Paysandú, Sábado 23 de Febrero de 2013
Opinion | 20 Feb En las últimas horas el Poder Ejecutivo y el Congreso de Intendentes firmaron una declaración conjunta en la que las partes se comprometen a continuar haciendo esfuerzos que se consideren necesarios para obtener los recursos que permitan mejorar la caminería y coincidieron en que los mayores aportes deben provenir de aquellos sectores que obtienen mayores beneficios.
En este encuentro de la estancia de Anchorena entre el presidente José Mujica y los intendentes se analizó el escenario que se abre ahora a partir de la inconstitucionalidad del Impuesto a la Concentración de Inmuebles Rurales (ICIR), un tributo polémico desde su nacimiento, pero que tuvo la particularidad de contar con el apoyo de los intendentes, por cuanto lo recaudado sería destinado a la compra de maquinaria para el mantenimiento de la caminería rural en todo el país.

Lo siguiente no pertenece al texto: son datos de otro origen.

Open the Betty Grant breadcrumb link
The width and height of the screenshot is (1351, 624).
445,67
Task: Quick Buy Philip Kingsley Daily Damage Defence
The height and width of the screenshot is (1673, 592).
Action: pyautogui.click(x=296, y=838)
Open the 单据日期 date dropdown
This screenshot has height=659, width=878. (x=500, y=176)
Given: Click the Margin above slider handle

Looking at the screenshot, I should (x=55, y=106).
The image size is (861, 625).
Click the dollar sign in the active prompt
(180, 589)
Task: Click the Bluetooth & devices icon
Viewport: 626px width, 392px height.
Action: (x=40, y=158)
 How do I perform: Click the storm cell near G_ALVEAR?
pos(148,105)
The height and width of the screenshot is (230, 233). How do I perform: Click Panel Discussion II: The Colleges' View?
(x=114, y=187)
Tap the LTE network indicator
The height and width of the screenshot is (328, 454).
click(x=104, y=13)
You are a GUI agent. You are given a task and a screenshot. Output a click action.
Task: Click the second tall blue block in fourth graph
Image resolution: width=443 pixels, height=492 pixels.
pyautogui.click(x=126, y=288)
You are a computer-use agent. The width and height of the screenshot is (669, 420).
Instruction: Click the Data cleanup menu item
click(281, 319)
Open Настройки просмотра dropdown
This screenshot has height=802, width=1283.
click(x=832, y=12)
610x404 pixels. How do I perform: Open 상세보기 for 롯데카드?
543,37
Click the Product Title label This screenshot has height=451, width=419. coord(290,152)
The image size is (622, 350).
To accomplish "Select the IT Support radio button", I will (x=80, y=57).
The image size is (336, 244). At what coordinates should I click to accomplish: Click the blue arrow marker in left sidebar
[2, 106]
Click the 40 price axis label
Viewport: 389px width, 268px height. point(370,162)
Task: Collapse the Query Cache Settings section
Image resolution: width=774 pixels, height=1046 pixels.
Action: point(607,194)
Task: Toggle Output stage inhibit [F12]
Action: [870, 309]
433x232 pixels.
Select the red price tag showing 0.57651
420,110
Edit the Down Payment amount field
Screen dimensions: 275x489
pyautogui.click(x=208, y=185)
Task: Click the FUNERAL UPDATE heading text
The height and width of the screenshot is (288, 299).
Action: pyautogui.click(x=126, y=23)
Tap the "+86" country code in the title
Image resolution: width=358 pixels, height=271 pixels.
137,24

Un objetivo compartible, naturalmente, pero por un camino equivocado jurídicamente. Y no fue sorpresiva la declaración de inconstitucionalidad por la Suprema Corte de Justicia, sino que era un veredicto que se esperaba, al punto que connotados constitucionalistas ya habían advertido que esto debía suceder.
De todas formas y desoyendo tales premoniciones, a cuenta de los sesenta millones de dólares anuales de recaudación el gobierno nacional y los departamentales trazaron planes e instrumentaron llamados a licitación para la compra de maquinaria, lo que ya está en marcha pero con el particular problema de que la fuente de financiación planificada ya no existe.
Por cierto que es harto necesario el contar con recursos materiales y humanos para atender miles y miles de kilómetros de caminería interna, sobre todo en las áreas de producción primaria que han crecido significativamente en volúmenes en la última década, por donde transitan camiones y con carga pesada que exigen seriamente los pavimentos, y que exceden las posibilidades de atención de las propias intendencias y las acciones conjuntas con el Ministerio de Transporte y Obras Públicas, así como otros planes de sectores que están en marcha, como es el caso de las áreas forestales y la lechería.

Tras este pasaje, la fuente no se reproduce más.